We have organized a multidisciplinary biomedical-engineering approach to develop a self-diagnosing, self-treating, self-monitoring artificial joint (Fig 2
; an “intelligent implant”) to combat the devastating problem of postimplantation bacterial biofilm infections that form on artificial joint prostheses. A meeting about such implant (Designing Intelligent Orthopaedic Implants for Biofilm Control) was held on April 10 to 12, 2003 in Big Sky, MT, which was attended by surgeons, microbiologists, biochemists, mechanical engineers, electrical engineers, and microelectromechanical systems (MEMS) engineers.

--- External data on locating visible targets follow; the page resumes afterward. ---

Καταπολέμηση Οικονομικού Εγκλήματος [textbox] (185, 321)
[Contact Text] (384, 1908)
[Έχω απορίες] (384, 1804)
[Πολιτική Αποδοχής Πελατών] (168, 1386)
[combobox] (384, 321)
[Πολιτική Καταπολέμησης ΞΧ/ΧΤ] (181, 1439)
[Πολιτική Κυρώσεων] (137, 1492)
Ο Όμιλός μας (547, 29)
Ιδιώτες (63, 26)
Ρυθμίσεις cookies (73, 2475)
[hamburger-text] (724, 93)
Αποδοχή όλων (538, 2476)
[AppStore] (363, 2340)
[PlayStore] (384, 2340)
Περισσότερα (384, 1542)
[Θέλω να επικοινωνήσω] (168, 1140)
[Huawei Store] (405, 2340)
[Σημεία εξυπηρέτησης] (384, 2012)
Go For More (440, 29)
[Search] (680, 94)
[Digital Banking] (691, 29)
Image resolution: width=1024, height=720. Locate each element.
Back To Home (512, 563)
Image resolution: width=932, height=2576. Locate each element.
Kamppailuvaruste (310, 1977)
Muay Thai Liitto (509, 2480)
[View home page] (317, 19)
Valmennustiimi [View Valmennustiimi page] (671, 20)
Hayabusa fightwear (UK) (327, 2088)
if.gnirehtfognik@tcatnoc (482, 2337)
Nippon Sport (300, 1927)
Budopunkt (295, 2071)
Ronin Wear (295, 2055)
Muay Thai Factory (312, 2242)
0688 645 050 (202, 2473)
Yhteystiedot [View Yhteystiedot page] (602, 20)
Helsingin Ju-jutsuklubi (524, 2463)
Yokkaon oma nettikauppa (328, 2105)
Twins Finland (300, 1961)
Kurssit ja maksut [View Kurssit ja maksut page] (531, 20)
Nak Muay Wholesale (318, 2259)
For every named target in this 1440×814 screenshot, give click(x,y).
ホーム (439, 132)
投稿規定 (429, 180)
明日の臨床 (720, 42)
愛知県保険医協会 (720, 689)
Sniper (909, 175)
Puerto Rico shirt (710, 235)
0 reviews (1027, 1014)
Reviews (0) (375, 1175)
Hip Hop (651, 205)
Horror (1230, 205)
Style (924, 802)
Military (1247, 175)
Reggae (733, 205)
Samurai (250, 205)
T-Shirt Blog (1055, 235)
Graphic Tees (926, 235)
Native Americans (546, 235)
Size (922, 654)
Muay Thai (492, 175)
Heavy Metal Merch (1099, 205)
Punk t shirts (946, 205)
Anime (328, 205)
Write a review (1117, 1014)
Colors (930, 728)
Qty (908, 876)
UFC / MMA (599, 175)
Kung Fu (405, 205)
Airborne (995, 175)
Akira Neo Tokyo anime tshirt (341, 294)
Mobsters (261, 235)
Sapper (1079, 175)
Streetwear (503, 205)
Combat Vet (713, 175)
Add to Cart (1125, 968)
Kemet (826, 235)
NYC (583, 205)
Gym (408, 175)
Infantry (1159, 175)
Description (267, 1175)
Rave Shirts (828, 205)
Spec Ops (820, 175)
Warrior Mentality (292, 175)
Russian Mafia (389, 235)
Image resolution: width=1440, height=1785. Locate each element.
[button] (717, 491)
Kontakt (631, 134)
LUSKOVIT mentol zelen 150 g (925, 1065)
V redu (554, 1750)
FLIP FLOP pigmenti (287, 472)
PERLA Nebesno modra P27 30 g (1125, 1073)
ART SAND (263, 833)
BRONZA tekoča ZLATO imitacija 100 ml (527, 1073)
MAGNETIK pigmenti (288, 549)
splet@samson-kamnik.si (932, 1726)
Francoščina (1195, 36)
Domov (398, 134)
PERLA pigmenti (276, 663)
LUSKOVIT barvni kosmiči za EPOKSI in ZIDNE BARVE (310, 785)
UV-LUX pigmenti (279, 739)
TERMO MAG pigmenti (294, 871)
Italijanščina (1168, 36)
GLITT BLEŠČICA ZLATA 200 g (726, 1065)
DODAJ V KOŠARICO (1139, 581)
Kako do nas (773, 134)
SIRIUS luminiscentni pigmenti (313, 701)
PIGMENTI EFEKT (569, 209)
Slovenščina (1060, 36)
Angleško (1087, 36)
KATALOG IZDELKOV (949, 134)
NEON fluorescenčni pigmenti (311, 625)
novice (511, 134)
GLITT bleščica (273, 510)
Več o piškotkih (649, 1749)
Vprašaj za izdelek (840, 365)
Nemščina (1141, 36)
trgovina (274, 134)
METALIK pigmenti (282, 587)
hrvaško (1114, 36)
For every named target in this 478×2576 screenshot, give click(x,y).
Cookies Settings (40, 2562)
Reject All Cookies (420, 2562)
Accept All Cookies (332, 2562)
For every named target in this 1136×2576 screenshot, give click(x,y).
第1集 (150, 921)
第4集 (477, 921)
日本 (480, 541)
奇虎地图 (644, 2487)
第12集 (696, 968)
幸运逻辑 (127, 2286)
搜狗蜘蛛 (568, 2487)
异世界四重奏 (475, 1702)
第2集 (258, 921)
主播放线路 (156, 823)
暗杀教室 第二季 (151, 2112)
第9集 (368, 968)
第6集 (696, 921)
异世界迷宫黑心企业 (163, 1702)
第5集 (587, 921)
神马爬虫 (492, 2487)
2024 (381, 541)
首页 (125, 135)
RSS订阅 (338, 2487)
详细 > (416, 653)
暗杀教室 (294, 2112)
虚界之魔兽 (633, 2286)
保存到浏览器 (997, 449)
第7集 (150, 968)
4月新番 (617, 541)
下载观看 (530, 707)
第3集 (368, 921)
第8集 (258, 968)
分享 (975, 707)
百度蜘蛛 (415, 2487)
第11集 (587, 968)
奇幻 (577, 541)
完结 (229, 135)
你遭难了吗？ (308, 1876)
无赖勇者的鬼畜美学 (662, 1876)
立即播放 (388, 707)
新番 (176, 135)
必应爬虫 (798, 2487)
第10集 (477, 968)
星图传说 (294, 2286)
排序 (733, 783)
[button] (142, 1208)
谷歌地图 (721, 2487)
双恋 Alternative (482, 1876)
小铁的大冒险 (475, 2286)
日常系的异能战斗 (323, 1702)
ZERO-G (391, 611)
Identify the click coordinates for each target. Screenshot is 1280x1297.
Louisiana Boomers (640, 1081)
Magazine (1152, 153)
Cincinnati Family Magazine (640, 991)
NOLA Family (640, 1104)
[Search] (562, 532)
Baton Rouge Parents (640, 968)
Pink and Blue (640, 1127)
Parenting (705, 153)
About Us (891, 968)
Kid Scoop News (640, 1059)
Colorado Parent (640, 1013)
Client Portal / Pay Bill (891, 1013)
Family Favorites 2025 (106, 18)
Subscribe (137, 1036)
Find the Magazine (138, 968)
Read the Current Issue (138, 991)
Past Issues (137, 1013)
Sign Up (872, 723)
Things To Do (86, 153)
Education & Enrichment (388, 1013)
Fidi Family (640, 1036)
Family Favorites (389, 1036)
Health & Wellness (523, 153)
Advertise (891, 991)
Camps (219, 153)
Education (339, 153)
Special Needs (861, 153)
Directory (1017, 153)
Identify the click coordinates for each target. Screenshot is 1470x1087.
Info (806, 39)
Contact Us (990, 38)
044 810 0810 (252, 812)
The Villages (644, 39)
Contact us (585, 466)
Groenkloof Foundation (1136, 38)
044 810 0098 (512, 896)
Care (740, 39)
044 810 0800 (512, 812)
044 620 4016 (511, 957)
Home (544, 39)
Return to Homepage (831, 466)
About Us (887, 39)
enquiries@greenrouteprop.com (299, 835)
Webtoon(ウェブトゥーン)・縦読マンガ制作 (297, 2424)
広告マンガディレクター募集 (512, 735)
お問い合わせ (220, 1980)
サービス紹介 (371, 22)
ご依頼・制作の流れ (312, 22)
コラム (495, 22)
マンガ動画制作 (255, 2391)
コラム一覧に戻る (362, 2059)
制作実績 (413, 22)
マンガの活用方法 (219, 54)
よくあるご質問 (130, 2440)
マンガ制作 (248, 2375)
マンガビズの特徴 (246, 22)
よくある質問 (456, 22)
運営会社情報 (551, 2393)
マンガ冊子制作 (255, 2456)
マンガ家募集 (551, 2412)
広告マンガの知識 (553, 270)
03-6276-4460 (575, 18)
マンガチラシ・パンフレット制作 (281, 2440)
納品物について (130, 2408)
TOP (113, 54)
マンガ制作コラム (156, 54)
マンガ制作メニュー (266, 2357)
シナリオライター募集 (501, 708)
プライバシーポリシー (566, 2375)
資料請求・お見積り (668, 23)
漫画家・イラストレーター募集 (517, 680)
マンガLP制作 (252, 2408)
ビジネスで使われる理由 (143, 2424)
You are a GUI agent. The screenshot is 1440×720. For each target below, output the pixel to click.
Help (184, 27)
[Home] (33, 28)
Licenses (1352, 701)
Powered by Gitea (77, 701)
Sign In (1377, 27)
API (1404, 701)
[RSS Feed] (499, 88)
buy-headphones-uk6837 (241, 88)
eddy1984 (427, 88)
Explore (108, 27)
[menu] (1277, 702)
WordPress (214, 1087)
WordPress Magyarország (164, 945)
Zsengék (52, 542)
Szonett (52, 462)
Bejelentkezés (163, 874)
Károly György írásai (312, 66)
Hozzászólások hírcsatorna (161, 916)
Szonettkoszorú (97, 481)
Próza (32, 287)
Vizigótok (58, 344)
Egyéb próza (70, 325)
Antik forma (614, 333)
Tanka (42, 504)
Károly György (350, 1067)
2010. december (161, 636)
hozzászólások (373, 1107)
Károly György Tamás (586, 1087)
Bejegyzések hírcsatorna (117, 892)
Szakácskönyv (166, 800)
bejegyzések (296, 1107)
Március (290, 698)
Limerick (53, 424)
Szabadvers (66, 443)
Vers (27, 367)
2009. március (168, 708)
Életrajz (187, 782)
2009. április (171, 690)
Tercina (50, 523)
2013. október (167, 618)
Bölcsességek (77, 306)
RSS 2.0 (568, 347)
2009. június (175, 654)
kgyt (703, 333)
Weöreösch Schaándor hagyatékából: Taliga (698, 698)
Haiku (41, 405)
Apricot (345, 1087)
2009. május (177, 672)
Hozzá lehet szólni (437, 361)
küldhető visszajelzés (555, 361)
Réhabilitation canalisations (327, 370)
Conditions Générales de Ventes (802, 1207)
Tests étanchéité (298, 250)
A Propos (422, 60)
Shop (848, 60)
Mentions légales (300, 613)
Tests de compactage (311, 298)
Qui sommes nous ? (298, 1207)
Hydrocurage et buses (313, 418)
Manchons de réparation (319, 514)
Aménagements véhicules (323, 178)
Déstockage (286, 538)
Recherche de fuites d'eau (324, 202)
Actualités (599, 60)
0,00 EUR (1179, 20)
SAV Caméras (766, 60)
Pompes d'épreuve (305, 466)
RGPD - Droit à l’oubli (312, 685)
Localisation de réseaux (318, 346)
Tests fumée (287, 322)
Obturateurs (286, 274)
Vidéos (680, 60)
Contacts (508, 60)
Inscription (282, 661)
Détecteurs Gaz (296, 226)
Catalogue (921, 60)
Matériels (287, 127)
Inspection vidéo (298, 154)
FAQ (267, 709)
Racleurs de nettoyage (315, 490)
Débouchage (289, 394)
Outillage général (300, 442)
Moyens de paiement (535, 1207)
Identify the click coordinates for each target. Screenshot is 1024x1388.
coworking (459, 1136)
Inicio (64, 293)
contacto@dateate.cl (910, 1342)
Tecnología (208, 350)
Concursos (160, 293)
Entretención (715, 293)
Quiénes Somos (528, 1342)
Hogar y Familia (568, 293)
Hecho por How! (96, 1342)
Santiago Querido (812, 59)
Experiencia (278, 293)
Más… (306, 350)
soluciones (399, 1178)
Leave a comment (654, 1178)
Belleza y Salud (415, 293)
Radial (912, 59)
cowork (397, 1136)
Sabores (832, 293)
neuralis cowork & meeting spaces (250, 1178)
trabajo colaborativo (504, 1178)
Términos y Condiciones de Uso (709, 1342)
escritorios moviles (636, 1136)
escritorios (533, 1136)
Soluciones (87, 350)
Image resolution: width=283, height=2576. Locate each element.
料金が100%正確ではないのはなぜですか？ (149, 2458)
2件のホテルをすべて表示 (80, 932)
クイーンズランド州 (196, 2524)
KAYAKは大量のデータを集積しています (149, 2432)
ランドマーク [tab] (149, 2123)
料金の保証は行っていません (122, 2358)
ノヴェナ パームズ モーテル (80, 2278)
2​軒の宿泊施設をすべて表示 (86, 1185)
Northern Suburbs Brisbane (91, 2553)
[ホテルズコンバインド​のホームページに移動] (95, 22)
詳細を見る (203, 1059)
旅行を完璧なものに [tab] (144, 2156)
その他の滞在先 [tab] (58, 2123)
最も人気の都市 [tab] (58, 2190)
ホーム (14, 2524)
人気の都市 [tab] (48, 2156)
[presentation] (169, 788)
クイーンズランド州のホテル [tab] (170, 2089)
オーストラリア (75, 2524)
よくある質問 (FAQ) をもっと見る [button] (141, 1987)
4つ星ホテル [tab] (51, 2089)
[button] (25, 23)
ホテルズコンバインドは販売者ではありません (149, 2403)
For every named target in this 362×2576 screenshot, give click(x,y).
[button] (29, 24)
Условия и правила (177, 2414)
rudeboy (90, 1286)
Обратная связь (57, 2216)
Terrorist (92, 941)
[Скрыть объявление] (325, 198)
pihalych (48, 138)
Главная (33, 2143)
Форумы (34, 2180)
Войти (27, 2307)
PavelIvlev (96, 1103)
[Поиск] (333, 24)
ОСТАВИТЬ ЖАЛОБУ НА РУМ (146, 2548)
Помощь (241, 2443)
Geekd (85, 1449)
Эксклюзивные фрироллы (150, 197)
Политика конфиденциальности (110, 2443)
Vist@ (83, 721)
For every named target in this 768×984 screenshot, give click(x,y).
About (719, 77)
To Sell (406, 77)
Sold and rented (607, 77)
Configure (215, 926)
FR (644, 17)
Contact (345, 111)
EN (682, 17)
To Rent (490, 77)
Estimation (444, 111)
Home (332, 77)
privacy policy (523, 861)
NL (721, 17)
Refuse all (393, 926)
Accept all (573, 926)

The most salient point made by the surgeons (with regard to implant design) was that a majority (> 60%) of arthroplasty infections result from two related staphylococcal species, Staphylococcus aureus and S. epidermidis. The microbiologists were united in their view that the infection should ideally be controlled before the formation of a biofilm because treatment regimens currently do not exist that can eradicate a biofilm on an abiotic surface implanted into human tissue. From the biosensor/MEMS engineers it was learned that the most difficult technical challenge is to overcome biofouling of an implanted device that would contain a membrane through which ligands would pass to induce a signal cascade. The electrical engineers indicated that the most problematic area for them was the need to provide power to the device for years without external leads which could become a source of infection. These consensus viewpoints, together with a preferred embodiment of what would be required in the design of an intelligent implant, were subsequently published 9
The overall concept in the design of an intelligent implant is to produce an arthroplasty that contains a MEMS-type biosensing device that can “eavesdrop” on bacterial communication systems associated with autoinduction, quorum sensing, and biofilm formation. Most pathogenic bacterial species (and most nonpathogenic species) respond to and produce intercellular signaling molecules that are designed to detect either the concentration of bacteria in a given locale (quorum sensing)23 or to determine the rate of diffusion within the ecosystem in which the bacteria find themselves.25 Depending on the bacterial species and the environment, quorum sensing serves to provide coordination of metabolic switching among a population of like bacteria so that they act in concert for the benefit of the population instead of as individual organisms. In the case of many pathogens, the detection of a quorum of bacteria induces the production of virulence factors and toxins. This co-ordinate-inducible phenomenon occurring on a population level has been interpreted as a survival strategy for pathogens wherein they try to remain “below the radar” of the host’s pathogen detection systems until such time because their numbers are great enough to overwhelm the host’s initial response. A classic example is S. aureus-induced toxic shock syndrome.19
On intercepting the bacterial signals, the MEMS biosensor will send a signal to a pair of integral gated reservoirs that will: 1) release inhibitory compounds that will prevent biofilm formation; and 2) release antibiotics at very high concentrations locally that will eradicate all planktonic bacteria that are in proximity to the joint before they establish a biofilm. The ability to provide site-specific dosing with antibiotics would have the benefit of being able to deliver much higher concentrations of antibiotics at the locus of infection than could be tolerated by the host through systemic treatment regimens. Moreover, local dosing would potentially permit the use of highly efficacious antimicrobials that have specific organ system toxicity profiles that makes them unusable with current systemic dosing regimens. Therefore, not only could this strategy provide for higher dosing levels of systemically tolerated antibiotics, but it could also increase the size of the available pharmacopoeia—a considerable advantage considering the high percentage of pathogenic strains that have acquired one or more planktonically active antibiotic resistance genes.
The MEMS biosensors and the drug reservoirs would be connected to a telemetry system embedded within the prostheses that would be accessible to the patient and physician using a handheld Bluetooth monitoring device, which in turn would be able to communicate with the wireless web. Therefore, patients would be able to take a reading anywhere in the world and upload the data to the internet, from which their physician could monitor the condition of the joint, regardless of location.